Ele fica pensativo por um minuto, com o rosto inclinado para o céu.

— Seria possível… — diz, quebrando o silêncio. — Você consegue encontrar alguém chamado Arkus?

— Refere-se a Arkus Drakhar?

— Conhece ele?

— Não existe alguém no continente de Kraykro que não conheça esse velho rabugento…

O sorriso em seu rosto se alarga.

— Pode arrumar um encontro entre a gente?

— Posso ver o que faço…

— Queria lhe pedir outro favor…

Agnes

O que o Luke quer com Arkus? Sério. Aquele velho é tão sinistro, vivendo sozinho naquela mansão enorme, apenas com empregados para todos os lados. E tenho quase certeza de que ele pinta o cabelo. É impossível para um idoso desses ter um cabelo tão preto nessa idade.

— Chegamos.

Dou um jeito de arrastar Luke para o campo de treinamento que fica atrás da nossa casa, uma arena quadrada com lajes de mármore quadriculadas presas ao chão.

Enfiados em alguns locais, há bonecos de pano. Eu os uso às vezes para treinar com espada. São bastante úteis quando não se tem ninguém para um treino duplo.

— O que quer me trazendo aqui? — Luke analisa onde estamos. Ele dá pequenos saltos testando o piso.

— Quero treinar um pouco.

Fuço em um barril repleto de espadas de madeira de diversos tamanhos enquanto observo a pequena estatura da criança. 

— Acho que essa vai servir — falo, entregando uma que acho que se adeque ao seu pequeno corpo.

— Você quer treinar com um garoto de cinco anos? — Consigo sentir um deboche na sua curta pergunta.

— Sim, por que não?

— Haah… — Suspira. — Você é doidinha, sabia disso?

— Aham, meu pai fala muito isso — respondo com gritos internos.

— Já sei o porquê…

— Xiu, vamos ao que interessa. Quer que eu ensine você a pegar em uma espada?

— Não é preciso — diz, alongando seu braço direito. — Quando começamos?

Que jeito mais desajeitado de segurar uma arma. Nenhuma postura de defesa ou ataque…, terei que ensinar o básico pelo visto.

— Olha, não é assim… — repreendo. — Você deve colocar a espada na frente…

Luke sai em uma arrancada para cima de mim. Seu movimento repentino me assusta, fazendo-me descer a espada em um corte horizontal com mais força do que eu pretendia usar.

Essa não… Isso pode machucá-lo!

Ele dá um passo para o lado e a espada passa perto do seu rosto, o vento feito pelo meu movimento balança os cabelos negros dele e o brilho do seu olho carmesim acende, ressaltando um tom mais vibrante, como daquela vez.

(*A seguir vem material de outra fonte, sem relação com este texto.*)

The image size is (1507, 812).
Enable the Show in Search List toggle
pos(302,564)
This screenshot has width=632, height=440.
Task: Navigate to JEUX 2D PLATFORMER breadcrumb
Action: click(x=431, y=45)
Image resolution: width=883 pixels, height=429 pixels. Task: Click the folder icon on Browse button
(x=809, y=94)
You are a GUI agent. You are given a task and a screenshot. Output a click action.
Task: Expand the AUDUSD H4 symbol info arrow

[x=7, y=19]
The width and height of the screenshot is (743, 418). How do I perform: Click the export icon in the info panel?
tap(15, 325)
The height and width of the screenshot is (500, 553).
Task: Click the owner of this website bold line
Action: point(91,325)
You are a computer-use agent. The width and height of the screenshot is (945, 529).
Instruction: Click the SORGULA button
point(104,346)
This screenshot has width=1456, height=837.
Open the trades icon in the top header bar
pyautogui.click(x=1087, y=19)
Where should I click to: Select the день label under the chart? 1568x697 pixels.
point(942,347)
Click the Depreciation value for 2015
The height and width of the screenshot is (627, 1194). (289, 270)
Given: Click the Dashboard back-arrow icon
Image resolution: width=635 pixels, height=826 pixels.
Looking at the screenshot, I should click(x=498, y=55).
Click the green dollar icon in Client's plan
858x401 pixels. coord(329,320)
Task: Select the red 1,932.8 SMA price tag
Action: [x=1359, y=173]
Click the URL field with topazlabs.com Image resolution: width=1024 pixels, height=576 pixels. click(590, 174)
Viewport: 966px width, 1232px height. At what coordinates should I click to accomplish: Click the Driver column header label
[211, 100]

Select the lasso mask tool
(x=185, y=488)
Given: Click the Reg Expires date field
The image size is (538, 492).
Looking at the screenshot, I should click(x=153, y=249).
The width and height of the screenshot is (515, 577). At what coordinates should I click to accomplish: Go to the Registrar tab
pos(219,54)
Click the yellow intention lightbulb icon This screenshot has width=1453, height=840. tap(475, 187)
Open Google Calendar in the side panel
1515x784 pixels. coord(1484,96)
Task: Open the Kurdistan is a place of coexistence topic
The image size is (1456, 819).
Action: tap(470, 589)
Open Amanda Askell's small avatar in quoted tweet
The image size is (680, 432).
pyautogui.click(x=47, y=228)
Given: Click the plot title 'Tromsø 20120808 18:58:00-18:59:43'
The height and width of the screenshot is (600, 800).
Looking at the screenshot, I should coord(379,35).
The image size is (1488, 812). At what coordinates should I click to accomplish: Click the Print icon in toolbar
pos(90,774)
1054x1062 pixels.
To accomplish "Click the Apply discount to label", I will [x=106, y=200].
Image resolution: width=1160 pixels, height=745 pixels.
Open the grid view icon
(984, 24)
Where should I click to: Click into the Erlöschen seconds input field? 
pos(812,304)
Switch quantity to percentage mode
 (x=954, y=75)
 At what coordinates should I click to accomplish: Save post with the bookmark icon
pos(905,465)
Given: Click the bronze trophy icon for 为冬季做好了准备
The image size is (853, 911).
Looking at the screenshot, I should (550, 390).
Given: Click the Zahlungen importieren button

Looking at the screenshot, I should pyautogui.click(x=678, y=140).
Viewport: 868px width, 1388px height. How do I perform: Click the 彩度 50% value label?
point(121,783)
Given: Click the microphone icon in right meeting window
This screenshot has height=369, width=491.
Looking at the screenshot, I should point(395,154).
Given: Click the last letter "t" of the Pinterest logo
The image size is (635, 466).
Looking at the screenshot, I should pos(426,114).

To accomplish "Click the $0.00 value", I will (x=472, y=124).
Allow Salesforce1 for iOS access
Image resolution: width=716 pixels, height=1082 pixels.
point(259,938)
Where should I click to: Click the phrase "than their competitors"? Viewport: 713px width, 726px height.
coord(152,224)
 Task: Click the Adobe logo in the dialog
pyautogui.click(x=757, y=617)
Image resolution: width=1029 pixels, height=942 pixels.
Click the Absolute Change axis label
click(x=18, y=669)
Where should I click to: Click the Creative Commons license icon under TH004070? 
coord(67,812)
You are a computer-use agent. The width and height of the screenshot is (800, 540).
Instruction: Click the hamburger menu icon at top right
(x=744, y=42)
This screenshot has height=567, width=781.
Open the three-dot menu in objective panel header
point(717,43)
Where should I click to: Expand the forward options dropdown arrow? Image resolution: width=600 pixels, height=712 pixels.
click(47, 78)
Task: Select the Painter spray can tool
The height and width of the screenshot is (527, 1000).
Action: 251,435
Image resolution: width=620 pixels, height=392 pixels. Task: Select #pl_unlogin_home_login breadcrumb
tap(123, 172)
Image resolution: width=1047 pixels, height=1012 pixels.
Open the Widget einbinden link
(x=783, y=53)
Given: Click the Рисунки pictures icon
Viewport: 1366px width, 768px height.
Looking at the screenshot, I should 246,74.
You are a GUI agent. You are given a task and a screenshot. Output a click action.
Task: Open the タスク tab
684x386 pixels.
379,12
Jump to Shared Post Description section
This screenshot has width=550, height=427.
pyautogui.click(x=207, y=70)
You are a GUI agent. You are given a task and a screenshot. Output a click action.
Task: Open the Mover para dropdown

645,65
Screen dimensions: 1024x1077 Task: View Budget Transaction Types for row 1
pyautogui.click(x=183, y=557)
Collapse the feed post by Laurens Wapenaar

Gira a espada na mão e acerta em cheio com a prancheta da arma minha barriga, derrubando-me no chão.

— Então? — pergunta, com a espada de madeira apontada para meu pescoço.

— Haah… — Suspiro. — Eu me rendo.

Levanto-me perplexa. Que movimento estranho foi esse?

— Como fez isso?

— Foi sorte — responde, calmo como um lago. O observo analisando a arma, passando as mãos entre o cabo e a lâmina. Sorte? Parecia que eu estava lutando com uma pessoa experiente o bastante para me passar medo apenas com o olhar… Sorte… Eu rio. Sorte… Aiai… Esse pirralho é um monstro.